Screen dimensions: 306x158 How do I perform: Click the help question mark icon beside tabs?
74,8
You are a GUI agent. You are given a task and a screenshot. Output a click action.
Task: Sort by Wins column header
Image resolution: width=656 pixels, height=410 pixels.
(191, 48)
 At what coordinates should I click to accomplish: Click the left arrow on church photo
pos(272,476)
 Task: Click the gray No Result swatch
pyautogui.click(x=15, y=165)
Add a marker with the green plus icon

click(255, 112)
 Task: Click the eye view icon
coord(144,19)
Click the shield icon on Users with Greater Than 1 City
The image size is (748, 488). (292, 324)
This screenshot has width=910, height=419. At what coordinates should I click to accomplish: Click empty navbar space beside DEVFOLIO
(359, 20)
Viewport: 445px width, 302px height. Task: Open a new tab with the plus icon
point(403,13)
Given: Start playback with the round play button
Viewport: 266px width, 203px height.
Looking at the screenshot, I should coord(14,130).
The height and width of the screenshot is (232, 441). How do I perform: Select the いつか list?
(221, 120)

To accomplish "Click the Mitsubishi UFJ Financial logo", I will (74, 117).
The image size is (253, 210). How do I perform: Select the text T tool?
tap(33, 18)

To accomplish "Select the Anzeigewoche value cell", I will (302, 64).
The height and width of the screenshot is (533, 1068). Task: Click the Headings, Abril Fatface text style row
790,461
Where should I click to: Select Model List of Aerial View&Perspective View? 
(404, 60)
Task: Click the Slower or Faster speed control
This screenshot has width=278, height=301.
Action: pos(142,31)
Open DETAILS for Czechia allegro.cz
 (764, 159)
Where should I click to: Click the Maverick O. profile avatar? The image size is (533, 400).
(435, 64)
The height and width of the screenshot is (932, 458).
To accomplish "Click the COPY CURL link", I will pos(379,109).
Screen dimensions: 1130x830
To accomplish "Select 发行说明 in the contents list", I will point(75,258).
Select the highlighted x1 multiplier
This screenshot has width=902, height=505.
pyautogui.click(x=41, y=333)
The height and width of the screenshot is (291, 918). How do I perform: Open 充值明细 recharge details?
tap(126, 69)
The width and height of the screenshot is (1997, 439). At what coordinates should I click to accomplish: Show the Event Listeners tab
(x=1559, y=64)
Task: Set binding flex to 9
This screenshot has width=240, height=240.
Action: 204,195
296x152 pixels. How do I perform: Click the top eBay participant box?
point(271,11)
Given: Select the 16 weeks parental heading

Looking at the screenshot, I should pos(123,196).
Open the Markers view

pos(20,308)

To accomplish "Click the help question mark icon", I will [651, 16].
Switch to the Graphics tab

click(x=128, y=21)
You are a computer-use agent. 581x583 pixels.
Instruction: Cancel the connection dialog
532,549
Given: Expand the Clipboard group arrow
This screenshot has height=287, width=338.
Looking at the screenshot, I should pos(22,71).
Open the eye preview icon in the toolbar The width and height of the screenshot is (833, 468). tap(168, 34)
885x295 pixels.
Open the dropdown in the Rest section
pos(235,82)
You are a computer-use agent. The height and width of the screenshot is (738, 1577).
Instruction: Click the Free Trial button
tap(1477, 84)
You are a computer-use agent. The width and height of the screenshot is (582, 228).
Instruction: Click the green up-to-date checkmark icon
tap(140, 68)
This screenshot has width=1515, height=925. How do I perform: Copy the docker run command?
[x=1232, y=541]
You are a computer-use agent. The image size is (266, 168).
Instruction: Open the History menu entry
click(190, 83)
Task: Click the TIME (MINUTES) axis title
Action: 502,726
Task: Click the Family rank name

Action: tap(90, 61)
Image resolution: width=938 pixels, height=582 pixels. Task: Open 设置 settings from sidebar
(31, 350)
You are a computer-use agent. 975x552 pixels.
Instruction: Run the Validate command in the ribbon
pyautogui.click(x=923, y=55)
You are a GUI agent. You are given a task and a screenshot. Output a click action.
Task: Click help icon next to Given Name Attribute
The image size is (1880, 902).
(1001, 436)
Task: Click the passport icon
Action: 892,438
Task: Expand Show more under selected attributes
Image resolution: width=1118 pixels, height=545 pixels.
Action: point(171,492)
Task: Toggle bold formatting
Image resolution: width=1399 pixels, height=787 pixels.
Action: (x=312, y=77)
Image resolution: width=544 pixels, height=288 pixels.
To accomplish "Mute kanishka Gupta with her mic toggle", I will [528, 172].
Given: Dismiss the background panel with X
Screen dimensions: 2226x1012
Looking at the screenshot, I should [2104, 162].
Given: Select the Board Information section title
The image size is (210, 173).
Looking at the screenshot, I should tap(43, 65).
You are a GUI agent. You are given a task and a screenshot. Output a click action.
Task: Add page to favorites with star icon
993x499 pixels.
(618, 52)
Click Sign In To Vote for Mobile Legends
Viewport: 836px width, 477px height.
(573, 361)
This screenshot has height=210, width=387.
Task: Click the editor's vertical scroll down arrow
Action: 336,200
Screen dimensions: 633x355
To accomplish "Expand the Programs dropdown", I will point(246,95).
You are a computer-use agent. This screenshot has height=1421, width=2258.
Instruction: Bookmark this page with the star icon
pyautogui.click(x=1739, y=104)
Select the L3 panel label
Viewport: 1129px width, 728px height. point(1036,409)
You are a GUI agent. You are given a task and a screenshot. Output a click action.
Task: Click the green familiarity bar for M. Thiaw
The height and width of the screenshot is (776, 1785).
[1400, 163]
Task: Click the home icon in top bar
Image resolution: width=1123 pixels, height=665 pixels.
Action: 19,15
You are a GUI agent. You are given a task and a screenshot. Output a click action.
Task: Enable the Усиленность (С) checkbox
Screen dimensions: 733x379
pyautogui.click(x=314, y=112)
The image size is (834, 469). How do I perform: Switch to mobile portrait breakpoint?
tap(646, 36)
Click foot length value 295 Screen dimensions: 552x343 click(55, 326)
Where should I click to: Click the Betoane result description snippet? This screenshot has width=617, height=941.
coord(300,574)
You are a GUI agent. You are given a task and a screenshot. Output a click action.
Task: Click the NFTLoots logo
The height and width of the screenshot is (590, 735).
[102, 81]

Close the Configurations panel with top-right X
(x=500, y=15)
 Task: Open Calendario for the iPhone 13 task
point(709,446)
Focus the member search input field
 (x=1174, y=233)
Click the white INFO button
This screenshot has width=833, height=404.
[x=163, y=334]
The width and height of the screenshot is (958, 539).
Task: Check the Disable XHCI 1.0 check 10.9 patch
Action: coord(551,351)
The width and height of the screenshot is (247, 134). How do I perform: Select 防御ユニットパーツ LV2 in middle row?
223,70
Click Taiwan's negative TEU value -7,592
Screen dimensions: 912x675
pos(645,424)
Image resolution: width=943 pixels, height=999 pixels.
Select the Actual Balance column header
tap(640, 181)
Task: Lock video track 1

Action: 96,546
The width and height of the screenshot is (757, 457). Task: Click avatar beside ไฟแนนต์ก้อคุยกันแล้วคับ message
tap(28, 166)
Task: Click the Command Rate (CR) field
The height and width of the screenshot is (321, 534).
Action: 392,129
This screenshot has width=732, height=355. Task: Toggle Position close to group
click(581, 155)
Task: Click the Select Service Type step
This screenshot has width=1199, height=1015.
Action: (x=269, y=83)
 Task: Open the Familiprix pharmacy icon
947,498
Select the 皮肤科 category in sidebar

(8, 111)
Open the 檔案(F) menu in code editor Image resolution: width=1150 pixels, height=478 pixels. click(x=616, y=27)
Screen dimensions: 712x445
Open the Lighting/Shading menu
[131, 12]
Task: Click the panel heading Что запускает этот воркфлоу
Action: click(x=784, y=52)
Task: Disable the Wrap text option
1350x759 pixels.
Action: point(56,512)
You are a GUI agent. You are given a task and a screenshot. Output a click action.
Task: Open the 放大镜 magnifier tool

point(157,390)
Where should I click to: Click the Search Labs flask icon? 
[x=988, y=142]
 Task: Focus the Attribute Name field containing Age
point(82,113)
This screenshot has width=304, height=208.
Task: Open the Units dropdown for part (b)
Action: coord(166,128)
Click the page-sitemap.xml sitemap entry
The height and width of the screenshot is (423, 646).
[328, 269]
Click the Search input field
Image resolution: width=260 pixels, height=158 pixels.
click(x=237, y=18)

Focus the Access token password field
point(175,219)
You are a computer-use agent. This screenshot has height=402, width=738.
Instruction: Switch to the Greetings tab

--------------------------------

Exercise instructions | Retype the material from the first line through the line containing "point(403,13)", keeping every character as it stands.

Output of the exercise |
Screen dimensions: 306x158 How do I perform: Click the help question mark icon beside tabs?
74,8
You are a GUI agent. You are given a task and a screenshot. Output a click action.
Task: Sort by Wins column header
Image resolution: width=656 pixels, height=410 pixels.
(191, 48)
 At what coordinates should I click to accomplish: Click the left arrow on church photo
pos(272,476)
 Task: Click the gray No Result swatch
pyautogui.click(x=15, y=165)
Add a marker with the green plus icon

click(255, 112)
 Task: Click the eye view icon
coord(144,19)
Click the shield icon on Users with Greater Than 1 City
The image size is (748, 488). (292, 324)
This screenshot has width=910, height=419. At what coordinates should I click to accomplish: Click empty navbar space beside DEVFOLIO
(359, 20)
Viewport: 445px width, 302px height. Task: Open a new tab with the plus icon
point(403,13)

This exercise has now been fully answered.